Question

Suppose the lengths of two sides of a right triangle are represented by 2x and 3 (x + 1), and the longest side is 17 units. Find the value of x.

Answer

**step1** Understanding the problem

The problem describes a right triangle. We are given the lengths of two sides as expressions involving a variable $$x$$: the first side is $$2x$$ and the second side is $$3(x+1)$$. We are also told that the longest side of the triangle is $$17$$ units. In a right triangle, the longest side is always called the hypotenuse. Our goal is to find the numerical value of $$x$$.

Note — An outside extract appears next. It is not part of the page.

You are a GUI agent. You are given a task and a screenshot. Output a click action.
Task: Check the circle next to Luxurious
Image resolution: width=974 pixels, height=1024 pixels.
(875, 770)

**step2** Recalling the property of a right triangle

For any right triangle, there is a special relationship between the lengths of its three sides. If we take the length of each of the two shorter sides (called legs), multiply each length by itself (square it), and then add those two results, the sum will be equal to the length of the longest side (hypotenuse) multiplied by itself (squared). This can be written as:
$$(\text{first leg length})^2 + (\text{second leg length})^2 = (\text{hypotenuse length})^2$$

**step3** Setting up the relationship with the given values

Using the given side lengths from the problem, we can write down this relationship:
$$(2x)^2 + (3(x+1))^2 = 17^2$$
Let's calculate the square of the hypotenuse:
$$17^2 = 17 \times 17 = 289$$
Now, let's look at the squares of the expressions for the legs:
$$(2x)^2 = 2x \times 2x = 4x^2$$
$$(3(x+1))^2 = 3(x+1) \times 3(x+1) = 9(x+1)^2$$
So, the relationship becomes:
$$4x^2 + 9(x+1)^2 = 289$$

**step4** Finding the value of x through trial and error

Since side lengths must be positive, we know that $$x$$ must be a value that makes $$2x$$ and $$3(x+1)$$ positive. Let's try some small whole number values for $$x$$ and see if they fit the relationship we found:
- If we try $$x = 1$$:
The first side would be $$2 \times 1 = 2$$. Its square is $$2^2 = 4$$.
The second side would be $$3 \times (1+1) = 3 \times 2 = 6$$. Its square is $$6^2 = 36$$.
Adding the squares: $$4 + 36 = 40$$. This is not $$289$$, so $$x=1$$ is not the answer.
- If we try $$x = 2$$:
The first side would be $$2 \times 2 = 4$$. Its square is $$4^2 = 16$$.
The second side would be $$3 \times (2+1) = 3 \times 3 = 9$$. Its square is $$9^2 = 81$$.
Adding the squares: $$16 + 81 = 97$$. This is not $$289$$, so $$x=2$$ is not the answer.
- If we try $$x = 3$$:
The first side would be $$2 \times 3 = 6$$. Its square is $$6^2 = 36$$.
The second side would be $$3 \times (3+1) = 3 \times 4 = 12$$. Its square is $$12^2 = 144$$.
Adding the squares: $$36 + 144 = 180$$. This is not $$289$$, so $$x=3$$ is not the answer.
- If we try $$x = 4$$:
The first side would be $$2 \times 4 = 8$$. Its square is $$8^2 = 8 \times 8 = 64$$.
The second side would be $$3 \times (4+1) = 3 \times 5 = 15$$. Its square is $$15^2 = 15 \times 15 = 225$$.
Adding the squares: $$64 + 225 = 289$$.
This sum, $$289$$, exactly matches the square of the hypotenuse, which is $$17^2 = 289$$. This means $$x=4$$ is the correct value.

**step5** Final conclusion

Based on our trial and error, when $$x=4$$, the lengths of the two legs are $$8$$ and $$15$$. These lengths satisfy the property of a right triangle ($$8^2 + 15^2 = 64 + 225 = 289$$, which is equal to $$17^2$$).
Therefore, the value of $$x$$ is $$4$$.